概述

先看一下模型的最后效果

目前计算机视觉的发展如火如荼，让老照片动起来让大家惊艳于计算机视觉的发展。该如何实现该功能呢？本文将一步一步的帮您实现。在阅读本文之前建议有一些基本知识。

1、泰勒公式与雅各比行列式

2、图像上下采样

3、反向光流

本文将分为几部分来完成。本章主要讲解关键点抽取模型，该模型主要为了定位关键点，将物体整体动画分解为背景（不变的）+关键点变化

模型结构

本文是关于first order motion model的pytorch具体实现

引入相关pytorch类库

from torch import nn
import torch
import torch.nn.functional as F
from imageio import imread
import numpy as np
from torchvision import models

1、模型配置

dataset_params:
  root_dir: data/vox-png
  frame_shape: [256, 256, 3]
  id_sampling: True
  pairs_list: data/vox256.csv
  augmentation_params:
    flip_param:
      horizontal_flip: True
      time_flip: True
    jitter_param:
      brightness: 0.1
      contrast: 0.1
      saturation: 0.1
      hue: 0.1


model_params:
  common_params:
    num_kp: 10
    num_channels: 3
    estimate_jacobian: True
  kp_detector_params:
     temperature: 0.1
     block_expansion: 32
     max_features: 1024
     scale_factor: 0.25
     num_blocks: 5
  generator_params:
    block_expansion: 64
    max_features: 512
    num_down_blocks: 2
    num_bottleneck_blocks: 6
    estimate_occlusion_map: True
    dense_motion_params:
      block_expansion: 64
      max_features: 1024
      num_blocks: 5
      scale_factor: 0.25
  discriminator_params:
    scales: [1]
    block_expansion: 32
    max_features: 512
    num_blocks: 4
    sn: True

train_params:
  num_epochs: 100
  num_repeats: 75
  epoch_milestones: [60, 90]
  lr_generator: 2.0e-4
  lr_discriminator: 2.0e-4
  lr_kp_detector: 2.0e-4
  batch_size: 40
  scales: [1, 0.5, 0.25, 0.125]
  checkpoint_freq: 50
  transform_params:
    sigma_affine: 0.05
    sigma_tps: 0.005
    points_tps: 5
  loss_weights:
    generator_gan: 0
    discriminator_gan: 1
    feature_matching: [10, 10, 10, 10]
    perceptual: [10, 10, 10, 10, 10]
    equivariance_value: 10
    equivariance_jacobian: 10

reconstruction_params:
  num_videos: 1000
  format: '.mp4'

animate_params:
  num_pairs: 50
  format: '.mp4'
  normalization_params:
    adapt_movement_scale: False
    use_relative_movement: True
    use_relative_jacobian: True

visualizer_params:
  kp_size: 5
  draw_border: True
  colormap: 'gist_rainbow'

可以将上面的代码存储成yaml文件然后用如下代码进行读取

import yaml
with open("conf/vox-256.yaml") as f:
    config = yaml.load(f,yaml.FullLoader)

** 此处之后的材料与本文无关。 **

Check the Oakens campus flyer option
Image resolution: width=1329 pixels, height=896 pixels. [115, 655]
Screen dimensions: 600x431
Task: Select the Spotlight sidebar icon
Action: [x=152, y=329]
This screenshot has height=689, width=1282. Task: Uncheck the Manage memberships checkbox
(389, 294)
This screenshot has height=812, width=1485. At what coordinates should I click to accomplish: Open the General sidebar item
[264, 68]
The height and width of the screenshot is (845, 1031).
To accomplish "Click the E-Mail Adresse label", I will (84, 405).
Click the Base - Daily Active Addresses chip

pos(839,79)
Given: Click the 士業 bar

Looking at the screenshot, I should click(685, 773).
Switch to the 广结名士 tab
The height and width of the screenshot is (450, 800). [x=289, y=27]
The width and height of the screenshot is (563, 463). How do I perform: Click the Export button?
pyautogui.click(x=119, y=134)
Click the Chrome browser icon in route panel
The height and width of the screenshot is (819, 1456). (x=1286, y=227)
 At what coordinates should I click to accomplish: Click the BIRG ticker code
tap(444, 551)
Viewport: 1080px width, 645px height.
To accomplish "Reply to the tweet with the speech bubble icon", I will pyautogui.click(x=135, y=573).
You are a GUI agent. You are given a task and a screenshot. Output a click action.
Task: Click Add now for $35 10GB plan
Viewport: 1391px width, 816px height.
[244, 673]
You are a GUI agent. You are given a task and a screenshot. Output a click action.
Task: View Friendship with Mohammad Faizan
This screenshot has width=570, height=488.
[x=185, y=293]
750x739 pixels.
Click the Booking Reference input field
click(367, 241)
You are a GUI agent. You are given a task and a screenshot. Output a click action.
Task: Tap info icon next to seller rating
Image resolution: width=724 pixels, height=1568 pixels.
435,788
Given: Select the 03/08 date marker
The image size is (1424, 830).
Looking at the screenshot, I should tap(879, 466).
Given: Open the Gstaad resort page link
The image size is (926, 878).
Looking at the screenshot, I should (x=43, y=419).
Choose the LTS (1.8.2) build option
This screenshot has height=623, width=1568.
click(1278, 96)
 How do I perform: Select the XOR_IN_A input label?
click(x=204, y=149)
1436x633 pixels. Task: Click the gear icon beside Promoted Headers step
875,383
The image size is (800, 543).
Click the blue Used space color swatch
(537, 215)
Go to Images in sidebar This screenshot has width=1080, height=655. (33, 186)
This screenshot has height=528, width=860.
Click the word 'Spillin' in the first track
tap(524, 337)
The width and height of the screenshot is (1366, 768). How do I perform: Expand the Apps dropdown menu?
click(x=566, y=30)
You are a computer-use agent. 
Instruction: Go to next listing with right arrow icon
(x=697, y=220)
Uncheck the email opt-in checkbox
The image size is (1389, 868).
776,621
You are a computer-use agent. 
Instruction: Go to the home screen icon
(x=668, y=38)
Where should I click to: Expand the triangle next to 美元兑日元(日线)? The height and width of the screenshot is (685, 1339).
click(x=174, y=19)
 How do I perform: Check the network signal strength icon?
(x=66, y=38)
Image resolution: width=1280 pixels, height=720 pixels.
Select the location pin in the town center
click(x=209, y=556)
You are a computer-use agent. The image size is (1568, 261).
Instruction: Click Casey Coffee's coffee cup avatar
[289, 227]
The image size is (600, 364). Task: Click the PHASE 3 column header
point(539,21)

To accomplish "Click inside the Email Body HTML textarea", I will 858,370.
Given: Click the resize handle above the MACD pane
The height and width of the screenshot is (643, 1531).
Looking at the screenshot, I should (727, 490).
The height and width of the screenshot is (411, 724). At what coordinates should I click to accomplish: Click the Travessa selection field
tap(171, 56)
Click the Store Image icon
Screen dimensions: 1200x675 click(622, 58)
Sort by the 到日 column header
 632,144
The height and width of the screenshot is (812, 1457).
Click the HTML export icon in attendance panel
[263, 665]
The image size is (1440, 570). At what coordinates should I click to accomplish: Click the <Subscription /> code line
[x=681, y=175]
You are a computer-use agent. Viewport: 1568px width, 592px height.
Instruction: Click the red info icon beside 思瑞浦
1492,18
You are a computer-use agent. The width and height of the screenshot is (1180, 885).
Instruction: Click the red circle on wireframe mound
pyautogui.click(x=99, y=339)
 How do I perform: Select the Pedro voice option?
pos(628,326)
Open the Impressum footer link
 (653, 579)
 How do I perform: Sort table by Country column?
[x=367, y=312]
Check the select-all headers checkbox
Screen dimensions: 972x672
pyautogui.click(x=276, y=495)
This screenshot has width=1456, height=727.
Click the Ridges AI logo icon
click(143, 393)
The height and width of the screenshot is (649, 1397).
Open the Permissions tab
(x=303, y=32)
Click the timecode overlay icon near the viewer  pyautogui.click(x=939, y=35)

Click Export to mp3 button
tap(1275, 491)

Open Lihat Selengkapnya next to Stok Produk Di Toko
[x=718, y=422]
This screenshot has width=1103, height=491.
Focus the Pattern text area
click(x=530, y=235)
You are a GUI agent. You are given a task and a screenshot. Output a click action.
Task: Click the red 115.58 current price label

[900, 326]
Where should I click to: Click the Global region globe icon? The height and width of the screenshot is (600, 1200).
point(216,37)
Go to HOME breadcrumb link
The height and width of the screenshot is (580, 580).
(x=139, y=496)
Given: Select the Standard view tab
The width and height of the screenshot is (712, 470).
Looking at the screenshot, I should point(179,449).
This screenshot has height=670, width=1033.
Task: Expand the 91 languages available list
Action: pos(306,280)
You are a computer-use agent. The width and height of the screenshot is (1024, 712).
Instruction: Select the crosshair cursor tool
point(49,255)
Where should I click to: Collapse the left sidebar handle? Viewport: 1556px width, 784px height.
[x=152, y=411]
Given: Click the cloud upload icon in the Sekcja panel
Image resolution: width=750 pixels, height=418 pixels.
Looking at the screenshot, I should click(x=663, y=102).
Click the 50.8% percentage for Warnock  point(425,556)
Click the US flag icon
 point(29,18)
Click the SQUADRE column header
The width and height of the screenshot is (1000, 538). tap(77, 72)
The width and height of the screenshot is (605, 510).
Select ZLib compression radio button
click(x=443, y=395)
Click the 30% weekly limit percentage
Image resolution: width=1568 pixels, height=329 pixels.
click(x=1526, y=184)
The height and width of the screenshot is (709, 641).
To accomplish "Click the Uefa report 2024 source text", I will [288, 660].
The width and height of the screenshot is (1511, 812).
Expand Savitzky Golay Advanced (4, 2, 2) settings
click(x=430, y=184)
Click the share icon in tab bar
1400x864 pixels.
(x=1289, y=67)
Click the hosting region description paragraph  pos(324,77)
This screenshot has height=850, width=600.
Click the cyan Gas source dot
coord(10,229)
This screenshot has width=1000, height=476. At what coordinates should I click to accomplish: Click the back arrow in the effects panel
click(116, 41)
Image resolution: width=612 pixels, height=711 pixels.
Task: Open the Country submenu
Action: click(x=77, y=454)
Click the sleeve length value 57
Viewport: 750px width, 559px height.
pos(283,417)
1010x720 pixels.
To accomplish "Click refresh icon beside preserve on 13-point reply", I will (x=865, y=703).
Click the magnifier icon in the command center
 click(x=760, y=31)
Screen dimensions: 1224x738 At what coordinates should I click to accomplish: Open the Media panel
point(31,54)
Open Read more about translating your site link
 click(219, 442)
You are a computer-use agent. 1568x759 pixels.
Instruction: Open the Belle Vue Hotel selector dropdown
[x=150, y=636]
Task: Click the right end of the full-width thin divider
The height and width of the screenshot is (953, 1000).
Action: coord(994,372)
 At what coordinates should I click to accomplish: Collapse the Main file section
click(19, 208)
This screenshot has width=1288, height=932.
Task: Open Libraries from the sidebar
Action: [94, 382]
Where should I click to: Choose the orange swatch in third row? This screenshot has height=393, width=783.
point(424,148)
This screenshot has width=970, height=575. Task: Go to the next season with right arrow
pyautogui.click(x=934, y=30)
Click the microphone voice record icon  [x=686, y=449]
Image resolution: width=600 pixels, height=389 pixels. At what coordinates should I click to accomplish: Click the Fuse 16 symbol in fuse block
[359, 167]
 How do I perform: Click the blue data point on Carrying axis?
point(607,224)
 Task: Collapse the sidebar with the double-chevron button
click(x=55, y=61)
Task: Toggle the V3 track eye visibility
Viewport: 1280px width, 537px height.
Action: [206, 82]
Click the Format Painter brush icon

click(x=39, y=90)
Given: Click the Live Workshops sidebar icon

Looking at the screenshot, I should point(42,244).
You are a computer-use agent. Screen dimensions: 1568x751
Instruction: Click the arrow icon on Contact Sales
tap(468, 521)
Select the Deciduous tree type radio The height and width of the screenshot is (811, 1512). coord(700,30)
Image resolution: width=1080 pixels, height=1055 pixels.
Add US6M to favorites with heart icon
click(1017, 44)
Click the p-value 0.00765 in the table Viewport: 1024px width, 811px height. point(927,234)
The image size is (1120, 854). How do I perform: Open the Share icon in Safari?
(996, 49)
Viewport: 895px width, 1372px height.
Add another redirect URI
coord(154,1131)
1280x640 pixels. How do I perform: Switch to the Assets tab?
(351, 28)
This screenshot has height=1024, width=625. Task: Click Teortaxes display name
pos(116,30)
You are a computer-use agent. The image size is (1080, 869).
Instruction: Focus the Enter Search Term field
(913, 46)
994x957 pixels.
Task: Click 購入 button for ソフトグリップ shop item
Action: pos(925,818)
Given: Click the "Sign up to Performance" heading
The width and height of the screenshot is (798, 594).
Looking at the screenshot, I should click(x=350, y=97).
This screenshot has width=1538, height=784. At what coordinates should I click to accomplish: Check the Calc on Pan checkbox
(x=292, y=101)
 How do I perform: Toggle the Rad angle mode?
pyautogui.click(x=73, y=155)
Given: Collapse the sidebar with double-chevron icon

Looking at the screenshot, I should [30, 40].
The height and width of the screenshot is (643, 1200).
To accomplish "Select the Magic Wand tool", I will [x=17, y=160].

2、关键点抽取模型-keypoint detector

2.1 图片预处理-图片缩放

AntiAlias Interpolation 抗锯齿插值算法
在原文中默认的图像大小是 ** 256*256 ** 但考虑到运算速度在真正进行模型调试时，会采用64*64的图片进行训练，此时会使用该模型为图片进行缩放

2.1.1 AntiAliasInterpolation2d源码

class AntiAliasInterpolation2d(nn.Module):
    """
    Band-limited downsampling, for better preservation of the input signal.
    """
    def __init__(self, channels, scale):
        super(AntiAliasInterpolation2d, self).__init__()
        #
        sigma = (1 / scale - 1) / 2
        kernel_size = 2 * round(sigma * 4) + 1
        self.ka = kernel_size // 2
        self.kb = self.ka - 1 if kernel_size % 2 == 0 else self.ka

        kernel_size = [kernel_size, kernel_size]
        sigma = [sigma, sigma]
        kernel = 1
        meshgrids = torch.meshgrid(
            [
                torch.arange(size, dtype=torch.float32)
                for size in kernel_size
                ]
        )
        for size, std, mgrid in zip(kernel_size, sigma, meshgrids):
            mean = (size - 1) / 2
            kernel *= torch.exp(-(mgrid - mean) ** 2 / (2 * std ** 2))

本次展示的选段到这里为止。